• **REQUIREMENTS**
Reproduce the lines from the very first one through the line containing "pyautogui.click(x=43, y=200)", both included.

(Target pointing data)
· · · · · · ·

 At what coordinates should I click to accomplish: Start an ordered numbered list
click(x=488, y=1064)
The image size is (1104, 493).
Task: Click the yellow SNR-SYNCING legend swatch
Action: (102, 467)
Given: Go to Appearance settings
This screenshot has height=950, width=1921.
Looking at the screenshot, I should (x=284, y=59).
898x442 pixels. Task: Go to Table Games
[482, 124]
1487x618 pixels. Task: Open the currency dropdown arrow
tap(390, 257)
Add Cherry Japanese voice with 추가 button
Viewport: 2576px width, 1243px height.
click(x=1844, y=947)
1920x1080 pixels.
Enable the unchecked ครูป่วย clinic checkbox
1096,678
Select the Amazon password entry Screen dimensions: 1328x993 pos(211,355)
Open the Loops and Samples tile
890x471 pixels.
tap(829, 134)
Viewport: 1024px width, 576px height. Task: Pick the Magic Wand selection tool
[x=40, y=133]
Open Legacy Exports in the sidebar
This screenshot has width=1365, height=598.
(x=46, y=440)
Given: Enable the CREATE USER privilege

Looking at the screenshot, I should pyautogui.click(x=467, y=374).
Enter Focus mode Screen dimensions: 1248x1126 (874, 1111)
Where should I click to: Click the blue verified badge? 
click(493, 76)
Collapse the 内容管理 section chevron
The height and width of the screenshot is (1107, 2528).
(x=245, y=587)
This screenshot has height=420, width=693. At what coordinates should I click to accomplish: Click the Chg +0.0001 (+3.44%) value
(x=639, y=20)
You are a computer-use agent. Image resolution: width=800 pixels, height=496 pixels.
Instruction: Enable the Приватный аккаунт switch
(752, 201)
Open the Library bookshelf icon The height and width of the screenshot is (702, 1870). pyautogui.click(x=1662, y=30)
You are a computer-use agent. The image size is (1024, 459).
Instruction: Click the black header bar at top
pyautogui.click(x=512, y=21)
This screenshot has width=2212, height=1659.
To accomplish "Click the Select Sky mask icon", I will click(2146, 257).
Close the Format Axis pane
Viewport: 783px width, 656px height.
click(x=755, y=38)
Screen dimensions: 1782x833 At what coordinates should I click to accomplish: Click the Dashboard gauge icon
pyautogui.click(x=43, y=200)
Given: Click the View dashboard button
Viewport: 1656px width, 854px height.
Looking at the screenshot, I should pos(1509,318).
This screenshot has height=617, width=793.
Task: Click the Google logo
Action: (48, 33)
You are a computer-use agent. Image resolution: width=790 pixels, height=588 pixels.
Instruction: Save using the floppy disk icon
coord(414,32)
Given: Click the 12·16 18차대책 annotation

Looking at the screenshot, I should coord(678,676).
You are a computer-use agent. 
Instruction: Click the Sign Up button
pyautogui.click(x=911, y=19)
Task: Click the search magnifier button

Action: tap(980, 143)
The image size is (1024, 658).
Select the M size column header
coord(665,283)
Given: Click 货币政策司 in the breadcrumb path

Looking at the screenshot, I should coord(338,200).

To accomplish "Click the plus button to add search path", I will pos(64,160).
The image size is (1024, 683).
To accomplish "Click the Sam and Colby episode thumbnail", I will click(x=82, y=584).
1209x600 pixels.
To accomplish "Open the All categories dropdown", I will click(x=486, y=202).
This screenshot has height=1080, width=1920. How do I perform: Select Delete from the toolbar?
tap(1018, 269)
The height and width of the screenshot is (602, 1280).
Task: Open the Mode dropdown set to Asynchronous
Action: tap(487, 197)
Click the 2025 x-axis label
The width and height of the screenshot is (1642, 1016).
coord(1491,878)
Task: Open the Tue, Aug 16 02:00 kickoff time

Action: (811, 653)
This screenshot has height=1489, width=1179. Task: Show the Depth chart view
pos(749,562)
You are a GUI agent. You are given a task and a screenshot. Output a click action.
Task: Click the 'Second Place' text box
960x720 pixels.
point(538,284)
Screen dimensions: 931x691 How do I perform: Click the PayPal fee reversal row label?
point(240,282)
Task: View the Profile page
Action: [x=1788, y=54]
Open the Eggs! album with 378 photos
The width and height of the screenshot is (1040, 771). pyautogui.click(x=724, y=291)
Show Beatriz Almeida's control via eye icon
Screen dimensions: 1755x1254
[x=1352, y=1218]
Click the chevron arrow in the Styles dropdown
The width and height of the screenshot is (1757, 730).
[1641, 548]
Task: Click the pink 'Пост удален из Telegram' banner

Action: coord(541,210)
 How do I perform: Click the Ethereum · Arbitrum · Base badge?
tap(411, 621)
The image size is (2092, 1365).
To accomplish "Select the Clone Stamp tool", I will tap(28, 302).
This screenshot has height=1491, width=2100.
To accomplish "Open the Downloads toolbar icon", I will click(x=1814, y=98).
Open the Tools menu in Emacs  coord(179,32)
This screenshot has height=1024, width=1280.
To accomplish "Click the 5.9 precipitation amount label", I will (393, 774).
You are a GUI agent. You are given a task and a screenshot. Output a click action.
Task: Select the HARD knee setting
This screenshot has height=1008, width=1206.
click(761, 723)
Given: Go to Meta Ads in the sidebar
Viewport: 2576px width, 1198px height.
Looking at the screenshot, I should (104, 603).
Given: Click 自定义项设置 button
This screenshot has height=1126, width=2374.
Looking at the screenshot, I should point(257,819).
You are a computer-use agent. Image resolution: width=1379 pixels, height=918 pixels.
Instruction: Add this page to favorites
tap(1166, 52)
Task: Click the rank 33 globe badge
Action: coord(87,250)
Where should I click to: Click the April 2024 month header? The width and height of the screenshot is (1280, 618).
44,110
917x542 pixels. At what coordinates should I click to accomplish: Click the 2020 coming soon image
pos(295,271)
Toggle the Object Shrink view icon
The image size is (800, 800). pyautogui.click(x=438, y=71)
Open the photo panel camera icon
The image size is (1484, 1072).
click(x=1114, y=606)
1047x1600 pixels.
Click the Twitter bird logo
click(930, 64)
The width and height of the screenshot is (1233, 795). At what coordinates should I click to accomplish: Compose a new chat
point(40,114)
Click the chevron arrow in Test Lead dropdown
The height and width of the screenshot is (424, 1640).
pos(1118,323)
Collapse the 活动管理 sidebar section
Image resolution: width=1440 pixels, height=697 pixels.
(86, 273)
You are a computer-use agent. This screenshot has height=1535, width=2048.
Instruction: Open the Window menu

· · · · · · ·

• **OUTPUT BELOW**
 At what coordinates should I click to accomplish: Start an ordered numbered list
click(x=488, y=1064)
The image size is (1104, 493).
Task: Click the yellow SNR-SYNCING legend swatch
Action: (102, 467)
Given: Go to Appearance settings
This screenshot has height=950, width=1921.
Looking at the screenshot, I should (x=284, y=59).
898x442 pixels. Task: Go to Table Games
[482, 124]
1487x618 pixels. Task: Open the currency dropdown arrow
tap(390, 257)
Add Cherry Japanese voice with 추가 button
Viewport: 2576px width, 1243px height.
click(x=1844, y=947)
1920x1080 pixels.
Enable the unchecked ครูป่วย clinic checkbox
1096,678
Select the Amazon password entry Screen dimensions: 1328x993 pos(211,355)
Open the Loops and Samples tile
890x471 pixels.
tap(829, 134)
Viewport: 1024px width, 576px height. Task: Pick the Magic Wand selection tool
[x=40, y=133]
Open Legacy Exports in the sidebar
This screenshot has width=1365, height=598.
(x=46, y=440)
Given: Enable the CREATE USER privilege

Looking at the screenshot, I should pyautogui.click(x=467, y=374).
Enter Focus mode Screen dimensions: 1248x1126 (874, 1111)
Where should I click to: Click the blue verified badge? 
click(493, 76)
Collapse the 内容管理 section chevron
The height and width of the screenshot is (1107, 2528).
(x=245, y=587)
This screenshot has height=420, width=693. At what coordinates should I click to accomplish: Click the Chg +0.0001 (+3.44%) value
(x=639, y=20)
You are a computer-use agent. Image resolution: width=800 pixels, height=496 pixels.
Instruction: Enable the Приватный аккаунт switch
(752, 201)
Open the Library bookshelf icon The height and width of the screenshot is (702, 1870). pyautogui.click(x=1662, y=30)
You are a computer-use agent. The image size is (1024, 459).
Instruction: Click the black header bar at top
pyautogui.click(x=512, y=21)
This screenshot has width=2212, height=1659.
To accomplish "Click the Select Sky mask icon", I will click(2146, 257).
Close the Format Axis pane
Viewport: 783px width, 656px height.
click(x=755, y=38)
Screen dimensions: 1782x833 At what coordinates should I click to accomplish: Click the Dashboard gauge icon
pyautogui.click(x=43, y=200)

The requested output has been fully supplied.